Exercise directions:
Could you give the listing below as a JSON list of strings, with one string per line and blank lines left out?

Excerpted records:
· · · · · · ·
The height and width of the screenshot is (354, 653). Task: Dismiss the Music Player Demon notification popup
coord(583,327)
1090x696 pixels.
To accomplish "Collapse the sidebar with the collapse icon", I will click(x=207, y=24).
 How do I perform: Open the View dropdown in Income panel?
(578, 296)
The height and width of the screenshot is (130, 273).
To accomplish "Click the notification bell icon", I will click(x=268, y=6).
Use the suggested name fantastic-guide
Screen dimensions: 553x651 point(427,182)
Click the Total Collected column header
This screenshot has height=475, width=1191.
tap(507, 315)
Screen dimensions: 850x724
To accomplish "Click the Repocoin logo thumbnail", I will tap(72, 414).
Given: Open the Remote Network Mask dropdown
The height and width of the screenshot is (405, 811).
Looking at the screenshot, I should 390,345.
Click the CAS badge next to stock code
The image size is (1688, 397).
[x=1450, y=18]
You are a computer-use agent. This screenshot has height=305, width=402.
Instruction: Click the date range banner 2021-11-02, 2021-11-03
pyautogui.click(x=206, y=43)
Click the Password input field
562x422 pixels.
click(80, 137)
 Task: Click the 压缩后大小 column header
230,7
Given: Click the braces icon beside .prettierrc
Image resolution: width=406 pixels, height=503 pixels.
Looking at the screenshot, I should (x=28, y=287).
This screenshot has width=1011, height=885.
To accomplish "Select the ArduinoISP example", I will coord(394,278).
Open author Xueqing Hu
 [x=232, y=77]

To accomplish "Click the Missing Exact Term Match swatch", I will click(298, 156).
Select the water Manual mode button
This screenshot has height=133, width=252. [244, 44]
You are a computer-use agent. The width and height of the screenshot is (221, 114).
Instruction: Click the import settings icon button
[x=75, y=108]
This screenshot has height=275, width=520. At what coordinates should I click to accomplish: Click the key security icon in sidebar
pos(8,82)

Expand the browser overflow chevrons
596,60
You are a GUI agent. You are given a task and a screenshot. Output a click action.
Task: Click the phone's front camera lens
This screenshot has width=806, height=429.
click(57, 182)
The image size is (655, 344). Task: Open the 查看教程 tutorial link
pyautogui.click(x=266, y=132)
· · · · · · ·
Finished exercise:
[
  "The height and width of the screenshot is (354, 653). Task: Dismiss the Music Player Demon notification popup",
  "coord(583,327)",
  "1090x696 pixels.",
  "To accomplish \"Collapse the sidebar with the collapse icon\", I will click(x=207, y=24).",
  " How do I perform: Open the View dropdown in Income panel?",
  "(578, 296)",
  "The height and width of the screenshot is (130, 273).",
  "To accomplish \"Click the notification bell icon\", I will click(x=268, y=6).",
  "Use the suggested name fantastic-guide",
  "Screen dimensions: 553x651 point(427,182)",
  "Click the Total Collected column header",
  "This screenshot has height=475, width=1191.",
  "tap(507, 315)",
  "Screen dimensions: 850x724",
  "To accomplish \"Click the Repocoin logo thumbnail\", I will tap(72, 414).",
  "Given: Open the Remote Network Mask dropdown",
  "The height and width of the screenshot is (405, 811).",
  "Looking at the screenshot, I should 390,345.",
  "Click the CAS badge next to stock code",
  "The image size is (1688, 397).",
  "[x=1450, y=18]",
  "You are a computer-use agent. This screenshot has height=305, width=402.",
  "Instruction: Click the date range banner 2021-11-02, 2021-11-03",
  "pyautogui.click(x=206, y=43)",
  "Click the Password input field",
  "562x422 pixels.",
  "click(80, 137)",
  " Task: Click the 压缩后大小 column header",
  "230,7",
  "Given: Click the braces icon beside .prettierrc",
  "Image resolution: width=406 pixels, height=503 pixels.",
  "Looking at the screenshot, I should (x=28, y=287).",
  "This screenshot has width=1011, height=885.",
  "To accomplish \"Select the ArduinoISP example\", I will coord(394,278).",
  "Open author Xueqing Hu",
  " [x=232, y=77]",
  "To accomplish \"Click the Missing Exact Term Match swatch\", I will click(298, 156).",
  "Select the water Manual mode button",
  "This screenshot has height=133, width=252. [244, 44]",
  "You are a computer-use agent. The width and height of the screenshot is (221, 114).",
  "Instruction: Click the import settings icon button",
  "[x=75, y=108]",
  "This screenshot has height=275, width=520. At what coordinates should I click to accomplish: Click the key security icon in sidebar",
  "pos(8,82)",
  "Expand the browser overflow chevrons",
  "596,60",
  "You are a GUI agent. You are given a task and a screenshot. Output a click action.",
  "Task: Click the phone's front camera lens",
  "This screenshot has width=806, height=429.",
  "click(57, 182)",
  "The image size is (655, 344). Task: Open the 查看教程 tutorial link",
  "pyautogui.click(x=266, y=132)"
]